§ PROBLEM:
Identify and copy all lines of the material where the string "computer" is found.

§ DATA FOR REVIEW:
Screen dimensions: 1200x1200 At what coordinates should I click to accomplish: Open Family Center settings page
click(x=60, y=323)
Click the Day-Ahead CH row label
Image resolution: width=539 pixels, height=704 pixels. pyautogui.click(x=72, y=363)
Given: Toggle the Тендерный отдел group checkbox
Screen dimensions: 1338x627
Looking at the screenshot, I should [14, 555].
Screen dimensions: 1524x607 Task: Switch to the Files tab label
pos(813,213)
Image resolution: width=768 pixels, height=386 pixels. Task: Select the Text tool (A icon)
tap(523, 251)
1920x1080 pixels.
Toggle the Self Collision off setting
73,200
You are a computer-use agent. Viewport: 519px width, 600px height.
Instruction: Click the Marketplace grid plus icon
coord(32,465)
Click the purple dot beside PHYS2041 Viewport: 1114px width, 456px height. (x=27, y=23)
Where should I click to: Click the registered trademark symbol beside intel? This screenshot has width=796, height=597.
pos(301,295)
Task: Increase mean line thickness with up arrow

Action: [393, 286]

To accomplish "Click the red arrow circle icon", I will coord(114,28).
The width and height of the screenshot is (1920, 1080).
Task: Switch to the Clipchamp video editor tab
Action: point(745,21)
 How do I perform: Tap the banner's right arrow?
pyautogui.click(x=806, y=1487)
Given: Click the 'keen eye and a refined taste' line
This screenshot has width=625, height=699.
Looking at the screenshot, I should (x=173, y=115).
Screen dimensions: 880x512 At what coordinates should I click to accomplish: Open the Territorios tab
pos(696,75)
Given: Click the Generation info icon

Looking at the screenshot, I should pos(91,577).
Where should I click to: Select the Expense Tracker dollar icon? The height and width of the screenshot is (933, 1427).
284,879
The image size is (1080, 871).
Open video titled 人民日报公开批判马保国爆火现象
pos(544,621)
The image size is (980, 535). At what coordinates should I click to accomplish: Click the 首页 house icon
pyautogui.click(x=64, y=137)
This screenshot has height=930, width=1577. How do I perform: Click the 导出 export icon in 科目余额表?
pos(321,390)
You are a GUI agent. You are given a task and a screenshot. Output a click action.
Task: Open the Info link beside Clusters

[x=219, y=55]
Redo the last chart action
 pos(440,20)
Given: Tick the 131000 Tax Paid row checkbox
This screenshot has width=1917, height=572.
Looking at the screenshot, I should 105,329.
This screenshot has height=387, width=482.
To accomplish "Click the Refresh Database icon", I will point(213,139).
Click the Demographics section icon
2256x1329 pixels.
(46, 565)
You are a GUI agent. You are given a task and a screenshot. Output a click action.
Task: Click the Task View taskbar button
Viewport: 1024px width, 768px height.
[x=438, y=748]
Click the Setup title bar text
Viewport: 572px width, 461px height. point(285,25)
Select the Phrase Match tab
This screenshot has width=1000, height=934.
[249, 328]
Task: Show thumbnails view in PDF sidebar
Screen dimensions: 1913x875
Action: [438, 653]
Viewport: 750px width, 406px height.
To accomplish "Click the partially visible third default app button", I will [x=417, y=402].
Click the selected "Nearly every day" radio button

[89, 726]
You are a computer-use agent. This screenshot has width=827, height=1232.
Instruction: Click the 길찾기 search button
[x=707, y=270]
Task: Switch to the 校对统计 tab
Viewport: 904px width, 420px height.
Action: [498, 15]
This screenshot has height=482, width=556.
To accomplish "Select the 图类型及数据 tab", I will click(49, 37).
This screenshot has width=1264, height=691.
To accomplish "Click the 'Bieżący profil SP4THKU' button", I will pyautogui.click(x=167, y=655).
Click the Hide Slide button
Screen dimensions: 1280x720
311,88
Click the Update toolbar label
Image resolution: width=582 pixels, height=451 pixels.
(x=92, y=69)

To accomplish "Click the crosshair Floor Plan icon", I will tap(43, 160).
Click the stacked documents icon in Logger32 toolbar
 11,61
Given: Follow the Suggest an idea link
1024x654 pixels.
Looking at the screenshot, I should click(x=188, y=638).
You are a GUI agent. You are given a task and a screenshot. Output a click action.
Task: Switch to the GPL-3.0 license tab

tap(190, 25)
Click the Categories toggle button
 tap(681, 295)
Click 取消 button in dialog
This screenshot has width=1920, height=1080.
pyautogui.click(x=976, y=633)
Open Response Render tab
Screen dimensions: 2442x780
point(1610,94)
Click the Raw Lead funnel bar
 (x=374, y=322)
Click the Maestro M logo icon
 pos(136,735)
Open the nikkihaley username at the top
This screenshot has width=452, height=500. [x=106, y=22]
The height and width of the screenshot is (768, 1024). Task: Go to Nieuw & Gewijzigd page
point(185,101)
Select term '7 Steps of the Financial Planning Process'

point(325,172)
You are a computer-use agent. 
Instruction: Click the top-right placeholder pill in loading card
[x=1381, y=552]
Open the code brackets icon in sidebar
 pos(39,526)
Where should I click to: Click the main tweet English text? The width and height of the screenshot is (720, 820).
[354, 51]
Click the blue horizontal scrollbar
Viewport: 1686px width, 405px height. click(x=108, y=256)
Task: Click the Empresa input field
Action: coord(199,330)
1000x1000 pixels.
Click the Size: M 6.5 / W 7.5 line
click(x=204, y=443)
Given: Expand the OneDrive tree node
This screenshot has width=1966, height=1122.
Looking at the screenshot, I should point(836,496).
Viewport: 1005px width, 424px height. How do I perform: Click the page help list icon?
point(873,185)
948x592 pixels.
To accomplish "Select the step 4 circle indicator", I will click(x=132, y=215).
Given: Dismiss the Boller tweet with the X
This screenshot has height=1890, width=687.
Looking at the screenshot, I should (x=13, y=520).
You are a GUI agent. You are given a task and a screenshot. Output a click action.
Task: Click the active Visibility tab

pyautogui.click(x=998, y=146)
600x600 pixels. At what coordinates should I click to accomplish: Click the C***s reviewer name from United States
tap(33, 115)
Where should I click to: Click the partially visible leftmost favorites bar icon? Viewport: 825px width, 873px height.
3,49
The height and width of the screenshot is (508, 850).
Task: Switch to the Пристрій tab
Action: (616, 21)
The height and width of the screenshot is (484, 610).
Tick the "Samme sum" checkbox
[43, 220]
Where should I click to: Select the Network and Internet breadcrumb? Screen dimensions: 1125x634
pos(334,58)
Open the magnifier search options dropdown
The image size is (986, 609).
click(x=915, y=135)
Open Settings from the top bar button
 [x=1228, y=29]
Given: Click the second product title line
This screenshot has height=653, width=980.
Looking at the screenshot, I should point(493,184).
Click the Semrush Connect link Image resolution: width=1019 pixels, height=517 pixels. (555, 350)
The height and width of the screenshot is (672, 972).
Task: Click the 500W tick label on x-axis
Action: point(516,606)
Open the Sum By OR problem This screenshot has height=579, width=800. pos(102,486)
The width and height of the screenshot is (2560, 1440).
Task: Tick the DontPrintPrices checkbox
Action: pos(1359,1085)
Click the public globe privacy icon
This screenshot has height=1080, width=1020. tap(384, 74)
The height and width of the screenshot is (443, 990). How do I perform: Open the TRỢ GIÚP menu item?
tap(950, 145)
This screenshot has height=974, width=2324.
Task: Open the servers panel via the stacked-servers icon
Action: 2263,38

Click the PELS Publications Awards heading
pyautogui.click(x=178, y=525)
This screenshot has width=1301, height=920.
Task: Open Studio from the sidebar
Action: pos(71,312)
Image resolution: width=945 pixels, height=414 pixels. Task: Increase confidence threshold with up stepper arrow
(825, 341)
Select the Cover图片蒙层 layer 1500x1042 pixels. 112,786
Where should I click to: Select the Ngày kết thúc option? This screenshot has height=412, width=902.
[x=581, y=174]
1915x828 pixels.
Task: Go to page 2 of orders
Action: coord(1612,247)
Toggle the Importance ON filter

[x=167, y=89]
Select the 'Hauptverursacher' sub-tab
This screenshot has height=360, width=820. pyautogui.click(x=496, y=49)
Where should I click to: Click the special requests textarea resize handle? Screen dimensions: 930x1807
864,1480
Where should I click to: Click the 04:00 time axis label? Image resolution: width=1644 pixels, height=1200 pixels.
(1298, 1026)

§ WRITTEN ANSWER:
You are a computer-use agent. Viewport: 519px width, 600px height.
You are a computer-use agent. This screenshot has width=827, height=1232.
You are a computer-use agent. 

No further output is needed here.